◆ Consignes ◆
Recopiez à l'identique le passage de la critique de Godless qui va de « Si il a réalisé » à « d’un grand western ! ».

◆ Texte ◆
[Critique série] GODLESS – Saison 1

SÉRIES | 9 décembre 2017 | 1 commentaire

Titre original : Godless

Rating: ★★★★★
Origine : États-Unis
Créateur : Scott Frank
Réalisateur : Scott Frank
Distribution : Jack O’Connell, Michelle Dockery, Scoot McNairy, Merritt Wever, Thomas Brodie-Sangster, Kim Coates, Sam Waterston, Jeff Daniels…
Genre : Western
Diffusion en France : Netflix
Nombre d’épisodes : 7

Le Pitch :
Frank Griffin, un hors-la-loi sanguinaire, dont la réputation n’est plus à faire, pourchasse Roy Goode, son ancien protégé qui l’a trahi à la suite d’un braquage retentissant. Goode qui trouve refuge chez Alice Fletcher, une femme qui vit seule avec sa belle-mère et son fils en marge d’une petite ville du nom de La Belle. À Le Belle, où tous les hommes ou presque ont péri quelques mois plus tôt dans un terrible accident à la mine, laissant les femmes seules. Alors que Griffin se rapproche, Bill McNue, le shérif de La Belle décide de prendre les devants et de partir à sa rencontre pour l’arrêter…

La Critique de la saison 1 de Godless :

Si il a réalisé des films comme Ballade entre les tombes et The Lookout, Scott Frank reste connu pour avoir écrit les scripts de Hors d’atteinte, Minority Report, Marley et Moi et bien sûr Logan. Frank qui met en scène tous les épisodes de Godless, une mini-série qu’il a également écrite dans son intégralité. Une anthologie (avec un début, un milieu et une fin et pas de saison 2 au programme) par ailleurs co-produite par Steven Soderbergh, que l’on ne présente plus, qui après la formidable The Knick et l’adaptation télévisuelle de son The Girlfriend Experience, revient à la télévision à l’occasion d’une œuvre d’envergure, qui s’impose, et ce dès les premiers épisodes, comme une fresque à la fois ambitieuse, lyrique, vibrante, violente et parfaitement mémorable. En gros, nous voici en face d’un grand western !

Godless-cast

La Belle et les bêtes

À La Belle, cette petite bourgade désertée par les hommes, qui ont tous péri à la suite d’une explosion dans la mine du coin, les femmes ont appris à s’entraider et à survivre. Pourtant, dehors, les menaces sont nombreuses. À chaque moment peut surgir un hors-la-loi ou carrément une horde de hors-la-loi et mis à part un shérif à moitié aveugle et un adjoint pas tout à fait mûr, personne ne semble être en mesure de faire face. À première vue du moins car là est la moelle substantielle de Godless, qui livre donc un discours profondément féministe, en traitant de la place de la femme dans la société de l’époque, tout en dressant des parallèles avec notre société, au sein de laquelle certaines choses n’ont finalement pas beaucoup changé. Sans cesse Scott Frank met brillamment en opposition, par les biais de ses personnages, une fragilité entretenue par le joug de la plupart des hommes et une force paradoxalement motivée par cette domination.

◆ Extraits de données ◆
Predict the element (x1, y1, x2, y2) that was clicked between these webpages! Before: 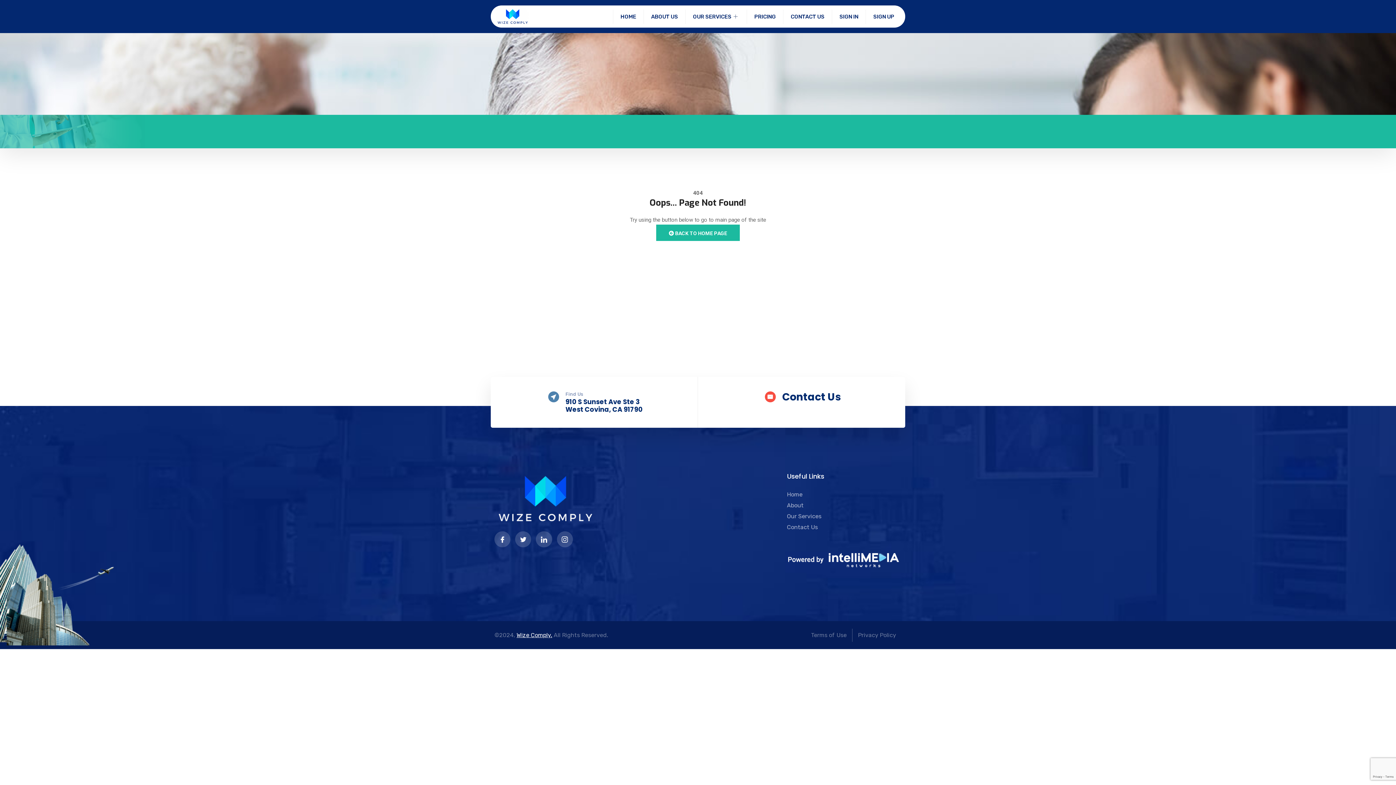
---
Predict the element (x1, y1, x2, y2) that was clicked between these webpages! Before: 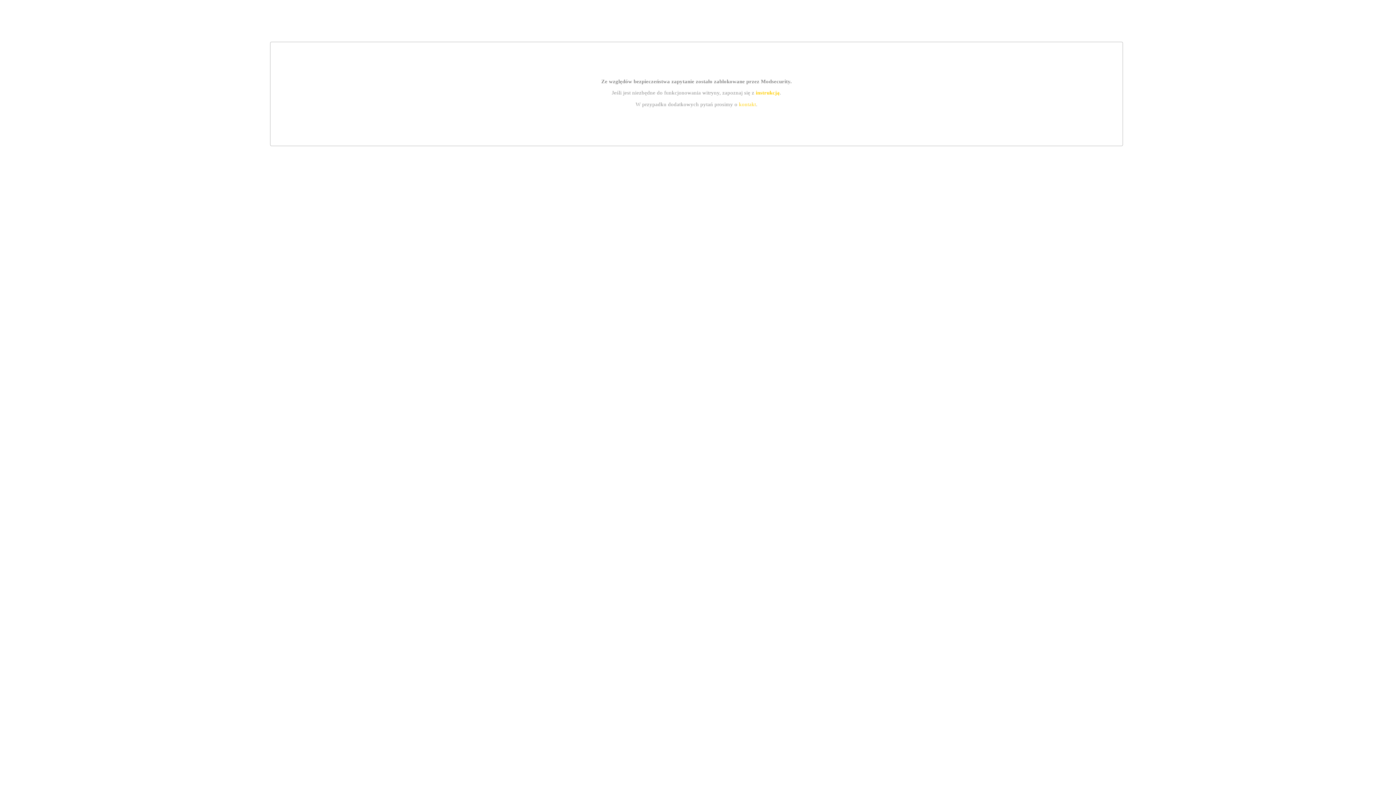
---
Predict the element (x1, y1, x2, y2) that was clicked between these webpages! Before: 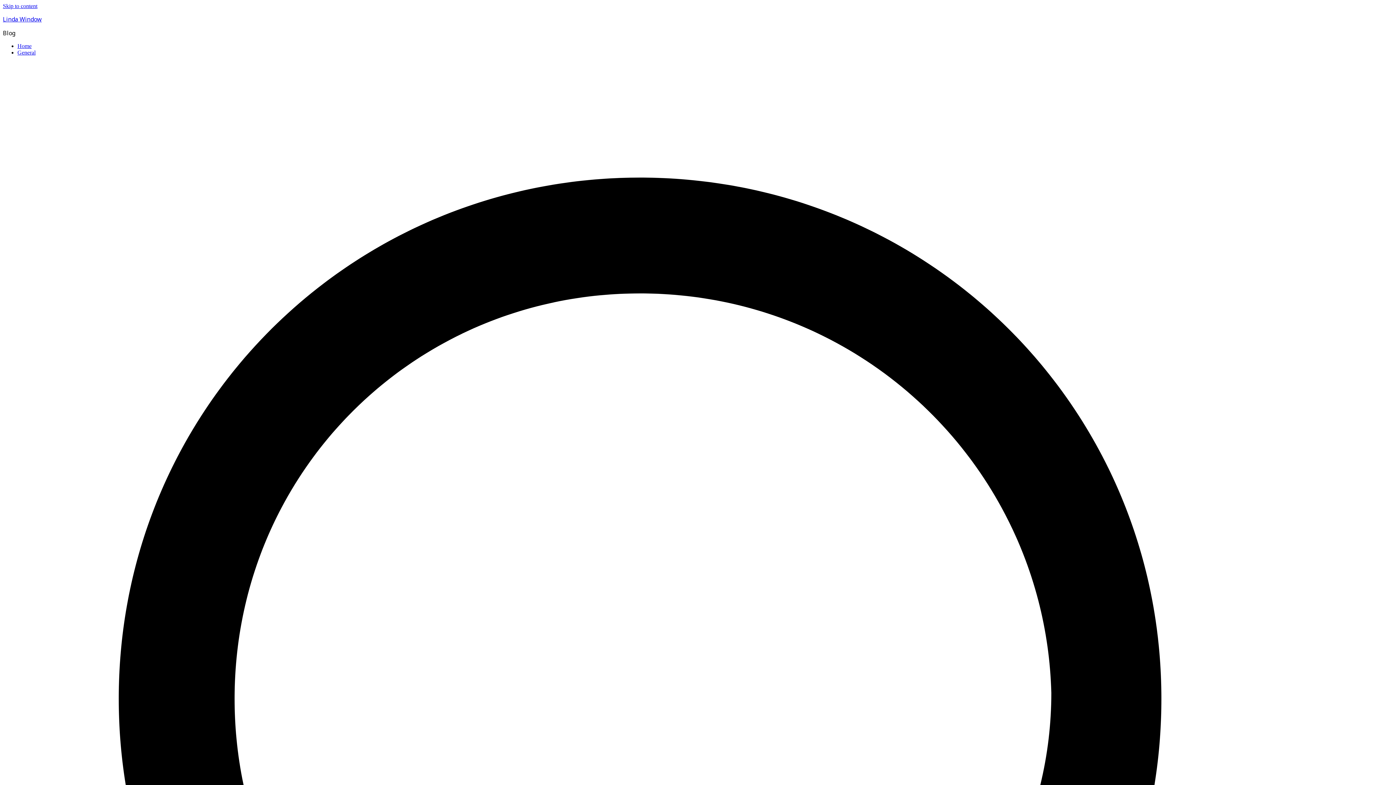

◆ Réponse ◆
Si il a réalisé des films comme Ballade entre les tombes et The Lookout, Scott Frank reste connu pour avoir écrit les scripts de Hors d’atteinte, Minority Report, Marley et Moi et bien sûr Logan. Frank qui met en scène tous les épisodes de Godless, une mini-série qu’il a également écrite dans son intégralité. Une anthologie (avec un début, un milieu et une fin et pas de saison 2 au programme) par ailleurs co-produite par Steven Soderbergh, que l’on ne présente plus, qui après la formidable The Knick et l’adaptation télévisuelle de son The Girlfriend Experience, revient à la télévision à l’occasion d’une œuvre d’envergure, qui s’impose, et ce dès les premiers épisodes, comme une fresque à la fois ambitieuse, lyrique, vibrante, violente et parfaitement mémorable. En gros, nous voici en face d’un grand western !